Task requirements:
Only one stretch of the data below is needed. Output the lines from the one with "The height and width of the screenshot is (782, 1568)." up to and including the one with "Task: Select the S size row label", exactly as they stand.

═══ Dataset excerpts ═══

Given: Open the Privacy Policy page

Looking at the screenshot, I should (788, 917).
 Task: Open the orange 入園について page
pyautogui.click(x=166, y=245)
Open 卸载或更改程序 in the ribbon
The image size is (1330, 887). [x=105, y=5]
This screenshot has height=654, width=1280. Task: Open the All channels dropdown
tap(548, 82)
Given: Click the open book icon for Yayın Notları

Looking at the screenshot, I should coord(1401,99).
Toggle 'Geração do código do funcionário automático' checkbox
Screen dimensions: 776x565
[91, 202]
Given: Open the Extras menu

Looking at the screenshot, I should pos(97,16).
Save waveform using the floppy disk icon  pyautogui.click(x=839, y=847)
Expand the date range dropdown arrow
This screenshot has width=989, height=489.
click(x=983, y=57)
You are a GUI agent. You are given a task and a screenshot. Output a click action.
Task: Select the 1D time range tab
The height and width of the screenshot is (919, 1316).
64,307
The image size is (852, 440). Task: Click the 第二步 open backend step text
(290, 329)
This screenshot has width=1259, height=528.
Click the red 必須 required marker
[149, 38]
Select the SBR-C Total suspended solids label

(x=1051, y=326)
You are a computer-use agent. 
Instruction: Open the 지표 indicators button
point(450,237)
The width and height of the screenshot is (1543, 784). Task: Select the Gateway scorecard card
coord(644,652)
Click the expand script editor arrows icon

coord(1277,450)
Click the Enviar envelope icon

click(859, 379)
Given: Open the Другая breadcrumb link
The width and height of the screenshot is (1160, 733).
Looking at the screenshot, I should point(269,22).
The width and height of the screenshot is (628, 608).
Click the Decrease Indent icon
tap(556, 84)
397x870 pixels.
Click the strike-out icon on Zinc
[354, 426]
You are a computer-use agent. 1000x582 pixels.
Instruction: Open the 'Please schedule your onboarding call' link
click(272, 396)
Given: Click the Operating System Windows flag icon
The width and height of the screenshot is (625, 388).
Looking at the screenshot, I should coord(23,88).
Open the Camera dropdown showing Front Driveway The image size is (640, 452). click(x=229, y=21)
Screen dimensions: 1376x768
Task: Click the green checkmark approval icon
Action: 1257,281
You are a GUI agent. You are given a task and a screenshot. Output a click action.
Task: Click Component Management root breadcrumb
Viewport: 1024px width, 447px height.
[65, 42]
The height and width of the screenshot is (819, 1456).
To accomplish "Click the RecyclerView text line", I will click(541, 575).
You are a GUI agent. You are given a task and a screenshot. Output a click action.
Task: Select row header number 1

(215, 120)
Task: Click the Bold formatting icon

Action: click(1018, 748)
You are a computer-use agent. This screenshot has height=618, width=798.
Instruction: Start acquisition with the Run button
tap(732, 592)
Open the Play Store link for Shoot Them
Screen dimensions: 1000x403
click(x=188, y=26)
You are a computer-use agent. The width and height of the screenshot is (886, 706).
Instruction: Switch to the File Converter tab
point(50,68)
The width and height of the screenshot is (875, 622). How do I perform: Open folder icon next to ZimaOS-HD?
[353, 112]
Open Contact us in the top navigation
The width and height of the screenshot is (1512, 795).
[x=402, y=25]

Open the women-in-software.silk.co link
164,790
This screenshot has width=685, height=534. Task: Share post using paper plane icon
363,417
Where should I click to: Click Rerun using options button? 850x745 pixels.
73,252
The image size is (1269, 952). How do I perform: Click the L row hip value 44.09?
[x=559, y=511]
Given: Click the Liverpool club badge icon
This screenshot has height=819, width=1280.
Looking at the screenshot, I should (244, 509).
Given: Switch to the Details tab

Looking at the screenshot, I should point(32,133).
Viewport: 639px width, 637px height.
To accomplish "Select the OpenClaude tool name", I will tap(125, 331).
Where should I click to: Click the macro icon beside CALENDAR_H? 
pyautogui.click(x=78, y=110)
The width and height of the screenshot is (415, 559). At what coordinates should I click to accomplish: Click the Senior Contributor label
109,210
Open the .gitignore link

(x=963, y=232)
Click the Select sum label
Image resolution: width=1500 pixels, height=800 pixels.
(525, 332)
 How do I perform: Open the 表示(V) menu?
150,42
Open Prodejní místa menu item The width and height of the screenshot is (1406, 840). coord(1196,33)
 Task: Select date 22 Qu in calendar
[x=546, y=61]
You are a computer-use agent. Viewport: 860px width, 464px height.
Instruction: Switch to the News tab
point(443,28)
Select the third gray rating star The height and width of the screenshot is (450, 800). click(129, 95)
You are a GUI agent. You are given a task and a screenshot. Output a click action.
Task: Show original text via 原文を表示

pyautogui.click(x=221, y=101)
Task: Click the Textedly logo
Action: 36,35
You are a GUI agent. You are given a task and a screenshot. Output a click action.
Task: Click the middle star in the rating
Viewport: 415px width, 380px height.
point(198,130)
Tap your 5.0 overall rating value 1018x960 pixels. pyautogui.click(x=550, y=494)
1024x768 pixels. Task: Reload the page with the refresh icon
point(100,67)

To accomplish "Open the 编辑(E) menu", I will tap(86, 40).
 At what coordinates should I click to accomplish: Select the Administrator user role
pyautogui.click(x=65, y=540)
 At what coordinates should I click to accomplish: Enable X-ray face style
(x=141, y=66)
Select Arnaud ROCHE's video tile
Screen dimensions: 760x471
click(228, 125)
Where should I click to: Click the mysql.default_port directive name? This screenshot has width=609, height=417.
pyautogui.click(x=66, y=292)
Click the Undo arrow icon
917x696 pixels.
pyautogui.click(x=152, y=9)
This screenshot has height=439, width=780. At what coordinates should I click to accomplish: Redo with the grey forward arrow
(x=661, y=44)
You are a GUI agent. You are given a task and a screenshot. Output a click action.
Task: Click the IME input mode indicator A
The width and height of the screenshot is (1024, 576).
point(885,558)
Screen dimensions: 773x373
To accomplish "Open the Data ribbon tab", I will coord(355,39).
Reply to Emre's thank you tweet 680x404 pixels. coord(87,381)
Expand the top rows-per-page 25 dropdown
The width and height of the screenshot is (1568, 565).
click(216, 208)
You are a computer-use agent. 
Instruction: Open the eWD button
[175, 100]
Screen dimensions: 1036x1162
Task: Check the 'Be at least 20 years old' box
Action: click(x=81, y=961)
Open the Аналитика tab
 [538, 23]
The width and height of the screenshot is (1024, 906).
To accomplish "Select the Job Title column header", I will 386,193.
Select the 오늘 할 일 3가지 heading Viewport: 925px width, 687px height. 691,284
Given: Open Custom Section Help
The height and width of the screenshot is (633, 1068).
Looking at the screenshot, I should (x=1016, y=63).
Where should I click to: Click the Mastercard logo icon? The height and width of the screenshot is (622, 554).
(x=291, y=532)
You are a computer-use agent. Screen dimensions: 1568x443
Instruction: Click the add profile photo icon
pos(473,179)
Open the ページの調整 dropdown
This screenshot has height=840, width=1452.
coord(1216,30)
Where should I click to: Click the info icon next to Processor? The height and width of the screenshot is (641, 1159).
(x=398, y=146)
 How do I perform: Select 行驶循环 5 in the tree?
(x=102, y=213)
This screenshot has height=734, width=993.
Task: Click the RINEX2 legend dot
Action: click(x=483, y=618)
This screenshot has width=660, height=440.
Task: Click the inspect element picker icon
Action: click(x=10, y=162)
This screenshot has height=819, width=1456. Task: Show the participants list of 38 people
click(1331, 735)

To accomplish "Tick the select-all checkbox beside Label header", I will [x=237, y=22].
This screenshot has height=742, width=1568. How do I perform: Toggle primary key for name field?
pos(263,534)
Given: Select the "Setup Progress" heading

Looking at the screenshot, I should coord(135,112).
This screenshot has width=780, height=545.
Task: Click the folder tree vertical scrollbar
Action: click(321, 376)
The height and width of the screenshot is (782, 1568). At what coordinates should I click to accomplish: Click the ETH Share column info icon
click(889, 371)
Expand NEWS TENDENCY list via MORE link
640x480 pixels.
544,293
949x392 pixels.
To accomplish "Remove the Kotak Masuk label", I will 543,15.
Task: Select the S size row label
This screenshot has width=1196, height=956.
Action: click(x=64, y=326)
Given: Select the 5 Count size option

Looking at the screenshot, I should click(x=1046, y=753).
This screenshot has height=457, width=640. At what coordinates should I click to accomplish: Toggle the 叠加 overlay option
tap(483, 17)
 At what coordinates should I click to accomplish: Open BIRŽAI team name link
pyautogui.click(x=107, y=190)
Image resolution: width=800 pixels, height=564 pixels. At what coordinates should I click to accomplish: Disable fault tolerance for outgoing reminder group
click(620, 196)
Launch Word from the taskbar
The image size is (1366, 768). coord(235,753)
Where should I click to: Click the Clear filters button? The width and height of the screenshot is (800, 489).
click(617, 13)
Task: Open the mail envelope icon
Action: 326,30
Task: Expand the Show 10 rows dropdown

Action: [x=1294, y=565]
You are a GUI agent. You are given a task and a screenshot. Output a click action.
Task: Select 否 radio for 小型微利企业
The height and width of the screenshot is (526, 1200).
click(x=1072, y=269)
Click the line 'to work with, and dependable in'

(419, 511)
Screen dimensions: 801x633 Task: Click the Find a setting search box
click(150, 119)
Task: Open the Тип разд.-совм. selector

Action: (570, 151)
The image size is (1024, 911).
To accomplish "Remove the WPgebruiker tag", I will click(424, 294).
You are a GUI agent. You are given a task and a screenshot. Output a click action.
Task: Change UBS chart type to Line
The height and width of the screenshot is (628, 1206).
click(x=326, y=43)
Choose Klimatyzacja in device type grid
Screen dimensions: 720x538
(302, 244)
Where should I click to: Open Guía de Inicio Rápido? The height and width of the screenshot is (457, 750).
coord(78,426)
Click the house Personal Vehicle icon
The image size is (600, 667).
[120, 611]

═══

Solution to this problem:
The height and width of the screenshot is (782, 1568). At what coordinates should I click to accomplish: Click the ETH Share column info icon
click(889, 371)
Expand NEWS TENDENCY list via MORE link
640x480 pixels.
544,293
949x392 pixels.
To accomplish "Remove the Kotak Masuk label", I will 543,15.
Task: Select the S size row label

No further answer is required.